# Guacamole Time



## Andy (Aug 25, 2002)

At least here in the USA for the Super Bowl!! For all of our members who aren't in the US one of the most popular snacks while watching THE football game is *Guacamole.*

There is a recipe up on the Men Cooking page with some variations:


Any other suggestions?


----------



## smujd (Mar 18, 2008)

Your "quick" recipe is close but falls short. If you don't have time (or the necessary ingredients) to do it properly:

Avocado(s)
Salsa to taste
FRESH lemon juice (~0.5 lemons per avocado)

Mash avocados, combine ingredients.


----------



## 17F (Jul 8, 2008)

I alway get compliments on my guacamole and the secret ingredient is MPK Foods Spicy Mucho Guacamole Mix which I buy at the local Safeway. (You have to get the spicy, the mild isn't nearly as good.) Simply mash two avacados in a bowl, stir in the mix, and chill for 20 minutes. Sometimes I will add olive, onions, or diced tomatoes but it is great either way.


----------



## CPVS (Jul 17, 2005)

I'm ashamed to say that I still haven't found better guacamole than that served at Chipotle... maybe I'm too lowbrow.


----------



## rwjones (Jan 29, 2009)

Foodnetwork.com has ratings and reviews of a host of recipes for virtually anything you want to whip up, including guac.

I generally use avocados, red onion, a conservative amount of chili pepper (fresh), lime juice (fresh!!), and a LOT of fresh cilantro. 
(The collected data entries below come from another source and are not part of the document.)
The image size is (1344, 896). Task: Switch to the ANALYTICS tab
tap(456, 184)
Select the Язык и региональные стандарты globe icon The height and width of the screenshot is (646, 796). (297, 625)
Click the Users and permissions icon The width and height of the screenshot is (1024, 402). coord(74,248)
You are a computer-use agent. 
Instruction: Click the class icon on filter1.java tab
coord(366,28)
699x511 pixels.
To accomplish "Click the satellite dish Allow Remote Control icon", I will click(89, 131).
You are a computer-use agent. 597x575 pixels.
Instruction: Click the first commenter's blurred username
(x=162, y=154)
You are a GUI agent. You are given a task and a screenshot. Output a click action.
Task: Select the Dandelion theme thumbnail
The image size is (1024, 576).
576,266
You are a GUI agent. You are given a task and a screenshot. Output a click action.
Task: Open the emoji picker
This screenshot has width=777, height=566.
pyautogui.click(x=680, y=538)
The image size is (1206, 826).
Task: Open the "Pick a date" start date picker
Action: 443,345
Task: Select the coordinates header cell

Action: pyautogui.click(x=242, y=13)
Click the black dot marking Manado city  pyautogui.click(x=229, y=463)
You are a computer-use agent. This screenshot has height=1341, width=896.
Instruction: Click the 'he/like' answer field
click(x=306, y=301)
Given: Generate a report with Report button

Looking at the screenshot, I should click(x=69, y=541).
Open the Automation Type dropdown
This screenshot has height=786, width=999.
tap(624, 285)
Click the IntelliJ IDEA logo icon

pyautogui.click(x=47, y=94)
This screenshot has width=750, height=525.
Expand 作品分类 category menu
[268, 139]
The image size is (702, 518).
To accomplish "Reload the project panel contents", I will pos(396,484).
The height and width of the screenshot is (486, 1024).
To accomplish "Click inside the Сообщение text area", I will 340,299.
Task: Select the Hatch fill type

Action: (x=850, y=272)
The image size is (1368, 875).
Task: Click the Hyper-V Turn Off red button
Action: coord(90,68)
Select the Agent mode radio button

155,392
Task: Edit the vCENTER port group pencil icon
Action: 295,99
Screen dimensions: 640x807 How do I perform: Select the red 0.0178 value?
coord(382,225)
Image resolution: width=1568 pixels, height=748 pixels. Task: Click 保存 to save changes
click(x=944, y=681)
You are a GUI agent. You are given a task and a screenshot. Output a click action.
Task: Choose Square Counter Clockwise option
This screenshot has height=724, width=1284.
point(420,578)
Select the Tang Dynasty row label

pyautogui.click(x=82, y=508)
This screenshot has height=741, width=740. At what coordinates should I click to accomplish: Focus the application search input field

I generally do NOT use garlic or tomato, but if you'd like to use the latter, I recommend putting them on top of the guac, not mixed in. This way, your guests can choose whether they want tomato on each scoop.


----------



## TMMKC (Aug 2, 2007)

I try to make my own salsa in the summer (when I can get fresh tomatoes and cilantro from the farmer's market), but guacamole has always escaped me...must be the mess of scooping out the "innards."

I guess I took it for granted that guacamole just magically appeared in those tubs at Costco.:icon_smile_big:


----------